Front. Ecol. Evol., 21 January 2015 |

Ballooning behavior in the golden orbweb spider Nephila pilipes (Araneae: Nephilidae)

  • 1Behavioural Ecology and Sociobiology Lab, Department of Biological Sciences, National University of Singapore, Singapore, Singapore
  • 2Centre for Behavioural Ecology and Evolution, College of Life Sciences, Hubei University, Wuhan, China
  • 3Scientific Research Centre, Institute of Biology, Slovenian Academy of Sciences and Arts, Ljubljana, Slovenia
  • 4Department of Entomology, National Museum of Natural History, Smithsonian Institution, Washington, DC, USA

Ballooning, a mode of aerial dispersal in spiders, is an innate behavior that requires appropriate physiological and meteorological conditions. Although only rarely reported in the golden orbweb spiders, family Nephilidae, the large geographic distributions of most nephilids—in particular of Nephila species—would imply that these spiders likely routinely disperse by ballooning in spite of giant female sizes. Here we study ballooning behavior in the golden orbweb spider Nephila pilipes (Fabricius, 1793). Specifically, we test for the propensity of spiderlings to deploy ballooning as a dispersal mechanism. We subjected a total of 59 first-instar spiderlings to a wind experiment at two wind speeds (2.17 ± 0.02 ms−1 and 3.17 ± 0.02 ms−1) under laboratory conditions. Under an average wind speed of 3.17 ms−1, none of the spiderlings exhibited pre-ballooning or ballooning behavior. However, at an average wind speed of 2.17 ms−1, 53 (89.8%) spiderlings showed pre-ballooning behavior, and 17 (32.1%) of the pre-ballooners ultimately ballooned. Our results concur with prior reports on spiderlings of other families that pre-ballooning behavior is a requirement for ballooning to occur. Furthermore, although we cannot rule out other dispersal mechanisms such as synanthropic spread, our findings suggest that the widespread N. pilipes uses ballooning to colonize remote oceanic islands.

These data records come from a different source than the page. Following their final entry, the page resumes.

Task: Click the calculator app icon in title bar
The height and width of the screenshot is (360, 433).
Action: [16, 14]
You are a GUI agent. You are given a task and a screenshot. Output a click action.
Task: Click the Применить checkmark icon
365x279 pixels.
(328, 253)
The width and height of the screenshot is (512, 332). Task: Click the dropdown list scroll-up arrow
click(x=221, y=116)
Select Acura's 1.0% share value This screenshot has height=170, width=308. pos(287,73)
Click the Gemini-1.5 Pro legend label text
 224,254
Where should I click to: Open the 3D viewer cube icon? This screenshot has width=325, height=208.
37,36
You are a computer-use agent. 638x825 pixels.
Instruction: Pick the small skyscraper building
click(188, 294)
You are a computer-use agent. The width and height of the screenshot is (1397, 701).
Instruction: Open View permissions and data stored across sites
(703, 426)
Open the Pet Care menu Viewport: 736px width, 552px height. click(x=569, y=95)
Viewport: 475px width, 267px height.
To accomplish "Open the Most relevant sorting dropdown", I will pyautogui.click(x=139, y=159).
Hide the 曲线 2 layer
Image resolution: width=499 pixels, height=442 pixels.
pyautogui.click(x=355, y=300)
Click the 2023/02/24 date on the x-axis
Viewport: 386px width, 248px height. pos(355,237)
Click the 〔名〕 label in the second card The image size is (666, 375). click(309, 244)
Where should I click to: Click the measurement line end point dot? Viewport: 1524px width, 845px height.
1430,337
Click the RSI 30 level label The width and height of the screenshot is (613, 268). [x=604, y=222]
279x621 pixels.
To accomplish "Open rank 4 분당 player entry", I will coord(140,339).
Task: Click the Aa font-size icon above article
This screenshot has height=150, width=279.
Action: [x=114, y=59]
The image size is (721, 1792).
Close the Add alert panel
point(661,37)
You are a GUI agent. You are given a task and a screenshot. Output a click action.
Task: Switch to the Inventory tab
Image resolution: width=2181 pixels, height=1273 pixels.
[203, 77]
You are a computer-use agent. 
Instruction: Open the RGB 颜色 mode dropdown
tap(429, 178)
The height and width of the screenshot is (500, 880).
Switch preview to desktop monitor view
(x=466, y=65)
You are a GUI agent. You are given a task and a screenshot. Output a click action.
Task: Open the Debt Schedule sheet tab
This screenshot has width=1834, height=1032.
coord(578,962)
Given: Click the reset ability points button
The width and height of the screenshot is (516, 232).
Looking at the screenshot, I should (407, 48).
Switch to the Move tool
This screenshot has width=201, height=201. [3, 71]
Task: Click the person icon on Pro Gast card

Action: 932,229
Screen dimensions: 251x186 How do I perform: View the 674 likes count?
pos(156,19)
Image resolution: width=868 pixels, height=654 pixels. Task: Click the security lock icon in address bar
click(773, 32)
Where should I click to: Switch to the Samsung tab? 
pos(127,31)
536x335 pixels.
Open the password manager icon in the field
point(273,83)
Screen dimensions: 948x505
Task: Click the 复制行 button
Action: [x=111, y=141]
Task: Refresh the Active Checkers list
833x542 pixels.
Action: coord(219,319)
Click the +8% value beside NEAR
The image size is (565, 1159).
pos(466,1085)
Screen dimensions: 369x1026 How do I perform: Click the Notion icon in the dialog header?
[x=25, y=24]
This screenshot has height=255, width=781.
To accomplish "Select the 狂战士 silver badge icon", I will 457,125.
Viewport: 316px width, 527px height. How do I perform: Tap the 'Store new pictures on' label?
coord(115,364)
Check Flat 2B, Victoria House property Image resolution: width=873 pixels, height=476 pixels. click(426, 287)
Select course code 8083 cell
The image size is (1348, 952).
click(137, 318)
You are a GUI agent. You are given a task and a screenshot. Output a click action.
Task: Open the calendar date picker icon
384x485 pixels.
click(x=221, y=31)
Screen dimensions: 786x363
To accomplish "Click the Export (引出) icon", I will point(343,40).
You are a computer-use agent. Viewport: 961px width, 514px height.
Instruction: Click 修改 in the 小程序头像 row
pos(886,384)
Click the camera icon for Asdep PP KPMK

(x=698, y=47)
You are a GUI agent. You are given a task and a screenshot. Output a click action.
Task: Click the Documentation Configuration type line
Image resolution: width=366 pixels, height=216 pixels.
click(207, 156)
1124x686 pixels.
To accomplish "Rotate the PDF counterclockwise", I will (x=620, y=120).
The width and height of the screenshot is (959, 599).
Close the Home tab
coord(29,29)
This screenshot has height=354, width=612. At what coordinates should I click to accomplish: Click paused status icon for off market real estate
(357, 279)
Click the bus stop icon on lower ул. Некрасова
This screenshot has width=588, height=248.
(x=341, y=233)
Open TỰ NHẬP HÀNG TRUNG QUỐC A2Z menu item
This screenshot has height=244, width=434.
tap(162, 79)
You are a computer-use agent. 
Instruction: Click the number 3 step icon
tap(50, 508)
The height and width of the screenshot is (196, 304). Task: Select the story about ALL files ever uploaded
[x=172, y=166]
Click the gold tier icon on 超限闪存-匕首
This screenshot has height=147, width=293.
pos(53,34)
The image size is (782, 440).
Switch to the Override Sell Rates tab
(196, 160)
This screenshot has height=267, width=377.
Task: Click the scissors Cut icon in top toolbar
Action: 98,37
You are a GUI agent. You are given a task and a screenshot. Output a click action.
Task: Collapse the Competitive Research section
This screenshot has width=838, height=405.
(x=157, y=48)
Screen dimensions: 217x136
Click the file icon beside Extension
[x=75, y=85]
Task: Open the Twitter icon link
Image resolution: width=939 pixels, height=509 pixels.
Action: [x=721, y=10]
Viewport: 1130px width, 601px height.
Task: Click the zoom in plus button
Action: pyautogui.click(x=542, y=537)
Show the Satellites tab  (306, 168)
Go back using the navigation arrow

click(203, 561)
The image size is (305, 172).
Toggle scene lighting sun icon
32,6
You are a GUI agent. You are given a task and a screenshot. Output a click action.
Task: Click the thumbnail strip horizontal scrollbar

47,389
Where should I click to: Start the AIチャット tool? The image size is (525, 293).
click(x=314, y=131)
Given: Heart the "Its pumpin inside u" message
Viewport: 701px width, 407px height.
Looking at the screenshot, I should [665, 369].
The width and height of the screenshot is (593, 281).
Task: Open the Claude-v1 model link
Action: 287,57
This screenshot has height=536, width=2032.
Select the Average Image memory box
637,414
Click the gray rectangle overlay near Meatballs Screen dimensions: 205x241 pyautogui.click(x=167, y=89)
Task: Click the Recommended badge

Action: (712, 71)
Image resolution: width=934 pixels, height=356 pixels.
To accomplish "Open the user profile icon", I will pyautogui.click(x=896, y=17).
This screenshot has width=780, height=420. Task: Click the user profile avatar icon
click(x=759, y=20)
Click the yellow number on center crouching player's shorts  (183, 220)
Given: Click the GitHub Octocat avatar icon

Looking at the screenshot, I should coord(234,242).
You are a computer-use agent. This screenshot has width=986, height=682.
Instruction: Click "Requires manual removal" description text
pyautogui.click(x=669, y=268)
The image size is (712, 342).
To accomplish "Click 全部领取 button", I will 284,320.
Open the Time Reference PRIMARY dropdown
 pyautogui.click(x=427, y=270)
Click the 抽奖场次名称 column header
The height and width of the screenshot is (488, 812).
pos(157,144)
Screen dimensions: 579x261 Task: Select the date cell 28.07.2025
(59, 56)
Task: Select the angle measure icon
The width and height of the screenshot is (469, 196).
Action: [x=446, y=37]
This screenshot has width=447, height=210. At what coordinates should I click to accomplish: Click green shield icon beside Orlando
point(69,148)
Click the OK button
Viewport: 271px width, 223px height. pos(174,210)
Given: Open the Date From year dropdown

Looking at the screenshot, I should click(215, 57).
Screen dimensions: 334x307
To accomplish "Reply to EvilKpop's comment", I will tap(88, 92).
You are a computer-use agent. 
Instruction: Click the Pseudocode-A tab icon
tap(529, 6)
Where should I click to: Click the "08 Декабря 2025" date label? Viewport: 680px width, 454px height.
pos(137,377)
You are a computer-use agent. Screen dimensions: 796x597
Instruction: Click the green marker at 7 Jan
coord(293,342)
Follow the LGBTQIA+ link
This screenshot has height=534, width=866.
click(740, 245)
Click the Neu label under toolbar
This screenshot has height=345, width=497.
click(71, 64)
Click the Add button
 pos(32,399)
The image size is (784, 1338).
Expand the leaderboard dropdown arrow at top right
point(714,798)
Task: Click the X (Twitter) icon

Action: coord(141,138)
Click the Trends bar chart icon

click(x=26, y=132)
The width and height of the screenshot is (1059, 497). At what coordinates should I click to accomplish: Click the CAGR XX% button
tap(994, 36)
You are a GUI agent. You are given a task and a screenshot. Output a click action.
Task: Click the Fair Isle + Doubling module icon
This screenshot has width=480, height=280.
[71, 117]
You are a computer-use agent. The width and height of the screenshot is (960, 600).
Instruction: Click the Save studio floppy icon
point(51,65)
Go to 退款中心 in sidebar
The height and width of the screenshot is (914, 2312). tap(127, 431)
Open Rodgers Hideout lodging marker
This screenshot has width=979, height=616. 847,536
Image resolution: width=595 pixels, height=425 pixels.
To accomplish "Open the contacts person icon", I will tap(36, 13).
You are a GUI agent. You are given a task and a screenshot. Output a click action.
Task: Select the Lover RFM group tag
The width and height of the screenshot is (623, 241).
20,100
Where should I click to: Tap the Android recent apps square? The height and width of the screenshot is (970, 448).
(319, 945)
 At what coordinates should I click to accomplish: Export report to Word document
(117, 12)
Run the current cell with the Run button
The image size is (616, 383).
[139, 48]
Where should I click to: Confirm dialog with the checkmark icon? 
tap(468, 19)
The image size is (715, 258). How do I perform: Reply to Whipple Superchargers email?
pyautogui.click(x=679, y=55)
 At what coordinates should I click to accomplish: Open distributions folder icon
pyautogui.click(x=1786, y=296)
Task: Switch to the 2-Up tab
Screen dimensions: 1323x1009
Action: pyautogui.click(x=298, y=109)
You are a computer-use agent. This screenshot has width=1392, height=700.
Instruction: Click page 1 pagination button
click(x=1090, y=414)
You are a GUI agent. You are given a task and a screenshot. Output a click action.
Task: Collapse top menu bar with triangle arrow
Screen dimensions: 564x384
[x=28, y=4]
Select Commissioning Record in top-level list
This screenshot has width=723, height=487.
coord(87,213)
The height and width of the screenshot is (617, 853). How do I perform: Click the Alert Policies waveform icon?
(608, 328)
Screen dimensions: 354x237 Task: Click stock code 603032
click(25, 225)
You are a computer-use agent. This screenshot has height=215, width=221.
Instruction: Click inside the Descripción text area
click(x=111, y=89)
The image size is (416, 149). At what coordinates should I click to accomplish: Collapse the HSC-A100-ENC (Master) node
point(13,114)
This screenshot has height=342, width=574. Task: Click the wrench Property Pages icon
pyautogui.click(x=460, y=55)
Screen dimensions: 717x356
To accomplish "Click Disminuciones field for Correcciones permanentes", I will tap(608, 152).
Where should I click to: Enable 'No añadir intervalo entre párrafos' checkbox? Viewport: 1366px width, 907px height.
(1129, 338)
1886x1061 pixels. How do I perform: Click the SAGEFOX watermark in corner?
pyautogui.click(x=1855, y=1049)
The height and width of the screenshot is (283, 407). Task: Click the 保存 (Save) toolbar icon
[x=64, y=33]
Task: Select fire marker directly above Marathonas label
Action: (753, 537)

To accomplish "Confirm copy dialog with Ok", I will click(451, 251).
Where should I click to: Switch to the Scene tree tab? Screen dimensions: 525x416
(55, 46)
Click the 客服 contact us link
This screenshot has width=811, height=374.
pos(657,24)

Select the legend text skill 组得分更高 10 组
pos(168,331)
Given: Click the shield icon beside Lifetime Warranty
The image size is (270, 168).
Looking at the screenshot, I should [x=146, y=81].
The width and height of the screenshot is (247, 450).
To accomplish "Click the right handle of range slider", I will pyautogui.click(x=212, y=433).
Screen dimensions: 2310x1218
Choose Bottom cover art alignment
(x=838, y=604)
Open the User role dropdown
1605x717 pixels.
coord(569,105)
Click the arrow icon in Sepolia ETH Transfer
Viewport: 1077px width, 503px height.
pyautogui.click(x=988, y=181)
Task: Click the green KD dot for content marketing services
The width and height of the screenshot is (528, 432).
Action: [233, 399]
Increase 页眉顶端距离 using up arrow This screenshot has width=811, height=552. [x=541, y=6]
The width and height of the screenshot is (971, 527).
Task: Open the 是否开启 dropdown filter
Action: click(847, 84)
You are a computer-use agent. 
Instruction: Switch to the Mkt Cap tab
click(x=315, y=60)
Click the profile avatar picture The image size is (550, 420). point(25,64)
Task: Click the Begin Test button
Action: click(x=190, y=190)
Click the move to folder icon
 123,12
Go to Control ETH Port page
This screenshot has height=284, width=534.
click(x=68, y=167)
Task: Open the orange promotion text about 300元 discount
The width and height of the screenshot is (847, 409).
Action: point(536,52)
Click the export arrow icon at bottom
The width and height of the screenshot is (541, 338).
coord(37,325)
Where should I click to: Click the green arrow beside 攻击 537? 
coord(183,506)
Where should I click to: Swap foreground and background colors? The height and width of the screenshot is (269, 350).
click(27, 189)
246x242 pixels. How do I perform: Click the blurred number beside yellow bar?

Airborne travel, or ballooning, is a common mode of dispersal in caterpillars, mites, and spiders (Bell et al., 2005). Ballooners are organisms that are attached to a line of any material such as silk, which exploit meteorological conditions and innate behaviors that combined allow drag-induced lift and thus enable the body to become airborne (Bell et al., 2005). Ballooning enables colonization of remote islands and thus plays a prominent role in dispersal biogeography (McCook, 1878; Suter, 1999; Kuntner and Agnarsson, 2011; Agnarsson et al., 2014). Ballooning is well documented in many families of spiders, particularly in Linyphiidae (reviewed in Bell et al., 2005). Much research concerns which spiders disperse by ballooning (Greenstone et al., 1987; Duffey, 1997), how ballooning works (Eberhard, 1987; Reynolds et al., 2006), how it varies between taxa (Richter, 1970; Tolbert, 1977; Greenstone, 1982; Schneider et al., 2001), and what conditions facilitate this behavior (van Wingerden and Vugts, 1979; Greenstone, 1990; Weyman, 1995; Bonte et al., 2003). As a mode of dispersal, ballooning also affects the genetic makeup of populations by increasing gene flow and should be included in models that describe or predict current and future species distributions (Humphrey, 1987; Suter, 1999; Reynolds et al., 2006; Su et al., 2007; Kuntner and Agnarsson, 2011; Năpăruş and Kuntner, 2012; Kuntner et al., 2014).

Beyond the innate ability to balloon, the behavior requires favorable environmental conditions. Meteorological conditions such as air speed, presence of uplifting wind, humidity and temperature are among the factors affecting ballooning (Richter, 1970; Bishop, 1990). Vugts and van Wingerden (1976) showed that wind velocities greater than 3.00 ms−1 reduce the rising air movements and thus decrease the success rate of aerial dispersal in Erigone arctica (White). Ballooning during daylight hours, when wind speed is less than 3 ms−1 is further documented by other studies in E. arctica, Argiope trifasciata (Forskal), A. aurantia (Lucas) and in linyphiids (Vugts and van Wingerden, 1976; Tolbert, 1977; Greenstone, 1982; Suter, 1999). Richter (1970) tested four wolf spiders (Pardosa spp.) for aeronautic behavior in varying temperatures and humidities, and found more ballooning activity in higher temperatures and lower humidity. The above studies thus agree that for the species tested, warm and dry weather facilitates aerial dispersal. More spiders balloon during daytime exploiting convection caused by the sun's heat (Bell et al., 2005).

Individual behavior also affects ballooning, for instance, spiders may seek new suitable habitat when their current one is no longer favorable for their population or survival is overcrowded with conspecifics (Duffey, 1997). Many studies have demonstrated that overcrowding and food shortage can stimulate aerial dispersal, but it remains unclear if other environmental factors can induce this behavior (Duffey, 1997). Spider size additionally determines their ability to balloon (Suter, 1999): only relatively small spiders can rely on ballooning for dispersal over long distances (Suter, 1999).

The wind uplift is a pre-requisite for any ballooning behavior (Greenstone, 1982) and ballooning spiders exhibit one of the two types of pre-ballooning behaviors, “tiptoe” position and “rafting” (Bell et al., 2005). The “tiptoe” position involves a spider usually climbing toward an exposed and elevated site (e.g., blade of grass, twig, flower head, or fence post) and emitting silk into rising airstream (Drake and Farrow, 1988; Bishop, 1990; Li and Margolies, 1994). Spiders may increase the length of the silk, or increase the number of strands of silk being released to increase drag force and hence, heighten the chance of traveling further (Bell et al., 2005).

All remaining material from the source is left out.